Wöhler was zachtaardig, bescheiden en zichzelf wegcijferend; Liebig was ambitieus, mercurial , en vaak arrogant . Beiden waren uitstekende en enorm productieve laboratoriumwetenschappers. In 1829 begonnen ze samenwerken bij gelegenheid, en ze zetten deze praktijk voort tot de dood van Liebig 44 jaar later. Soms waren hun medegeschreven papieren snel klaar; dat was het geval met hun klassieke artikel over de benzoylradicaal (1832). Wöhler en Liebig toonden aan dat een bepaalde groep atomen onveranderd bleef door een reeks belangrijke verwante verbindingen, waaronder benzoëzuur. Dit artikel wordt terecht beschouwd als een van de fundamenten van de opkomende theorie van organische radicalen en een van de eerste succesvolle pogingen om de inwendige constructie van moleculen te onderscheiden. Soms waren hun samenwerkingen meer uitgebreid van aard. Na jaren van moeizaam werk publiceerden Wöhler en Liebig in 1838 een lang en invloedrijk artikel over stikstofhoudende organische verbindingen, waaronder urinezuur en veel verwante stoffen.
onderwijshervorming
Twee jaar voordat dit artikel verscheen, had Wöhler een hoogleraarschap aanvaard aan de Universiteit van Göttingen, en hij bleef tot aan zijn dood hoofd scheikunde aan deze vooraanstaande Duitse universiteit. Hij had een zeer groot aantal studenten, waaronder veel Britten en Amerikanen in de latere stadia van zijn carrière, en hij was een van de meest gerespecteerde instructeurs in Duitsland. In de eerste jaren van zijn ambtstermijn in Göttingen pionierde Wöhler (parallel met Liebig in Giessen) met een nieuw patroon van wetenschap onderwijs en wetenschappelijk onderzoek. In tegenstelling tot de bijna universele praktijk om wetenschappelijke studenten les te geven en geselecteerde demonstraties voor hen uit te voeren, begonnen Wöhler en Liebig te eisen dat al hun studenten een laboratoriumpracticum volgden waarin ze zelf laboratoriummanipulaties uitvoerden. Dit pedagogisch innovatie werd snel in heel Duitsland en vervolgens in het buitenland overgenomen. Het vormt vandaag de dag de basis van het moderne universitaire laboratoriumonderwijs.

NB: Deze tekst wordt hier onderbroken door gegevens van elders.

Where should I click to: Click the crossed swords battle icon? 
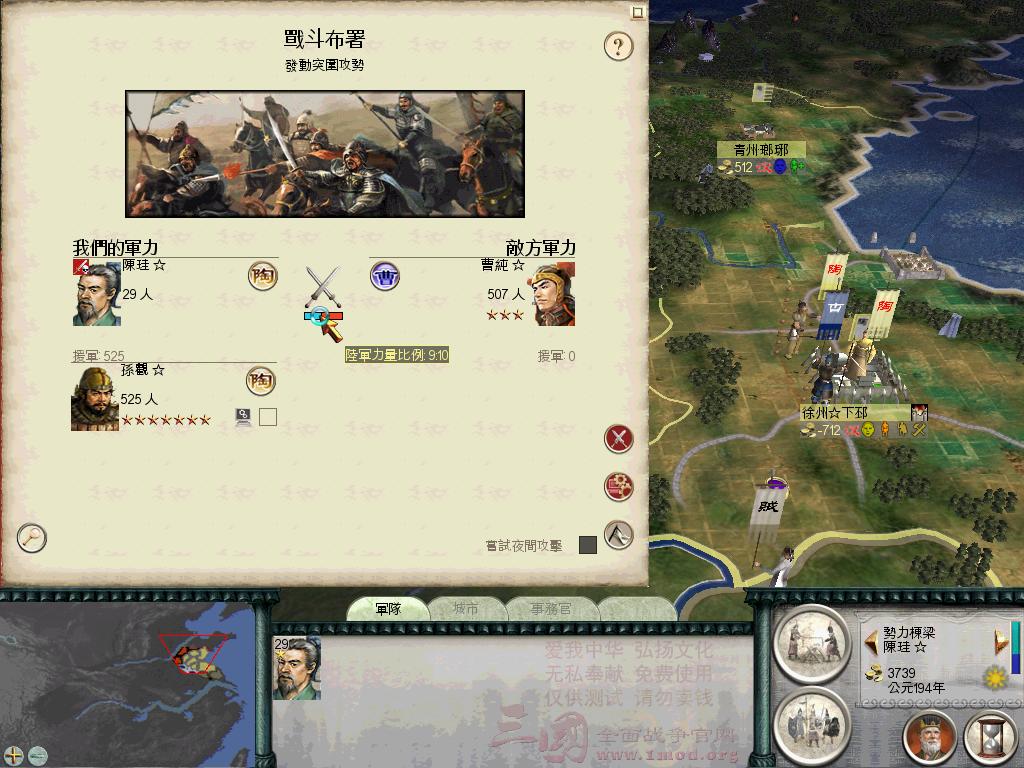click(x=323, y=286)
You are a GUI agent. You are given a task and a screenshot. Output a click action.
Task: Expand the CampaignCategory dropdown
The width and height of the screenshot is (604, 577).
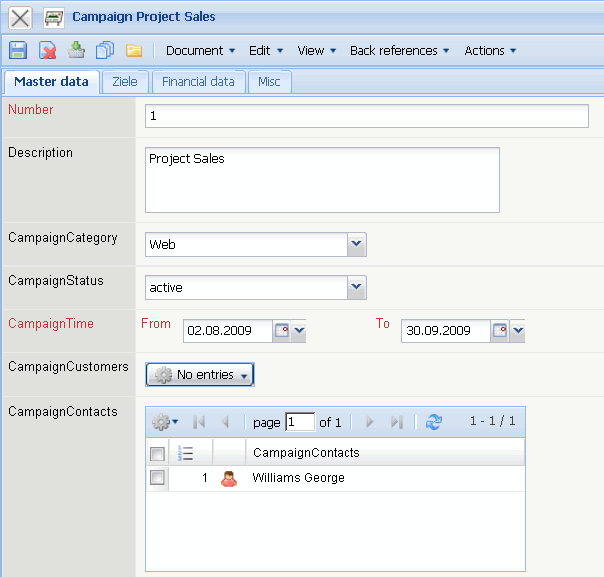357,244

Tegelijkertijd, en in tegenstelling tot de vroegere bijna universele gewoonte van solo-onderzoek, begonnen deze mannen onderzoeksgroepen op te bouwen waarin hun practicumstudenten hielpen bij hun onderzoeksprojecten. Dit werd ook op grote schaal gekopieerd in de loop van de 19e eeuw en is tegenwoordig een geaccepteerde praktijk in de laboratoriumwetenschappen. Daarom begonnen Wöhler, Liebig en een handvol andere collega's bij de hervorming van de scheikundewetenschap in Duitsland rond 1840 een reeks innovaties dat zou spoedig alle laboratoriumwetenschappen en ook het onderwijs in laboratoriumwetenschappen veranderen.
Huwelijk en eer
In tegenstelling tot zowel Liebig als Berzelius maakte Wöhler zelden vijanden en hij gedroeg zich altijd met waardigheid en vriendelijkheid. Een van de grootste teleurstellingen in zijn leven was het feit dat deze mannen, zijn twee beste vrienden, die genoten hadden van een... intiem vriendschap in de jaren 1830, begon ruzie te maken en werd uiteindelijk bittere vijanden. Wöhler was twee keer getrouwd. Zijn eerste huwelijk, met zijn nicht Franziska Wöhler in 1828, eindigde met haar dood vier jaar later; hij trouwde toen met Julie Pfeiffer. Hij had een zoon en een dochter bij zijn eerste vrouw en vier dochters bij zijn tweede. In zijn latere jaren genoot hij grote onderscheidingen, waaronder de Copley-medaille van de Royal Society of London en buitenlands lidmaatschap van de Franse Academie van Wetenschappen.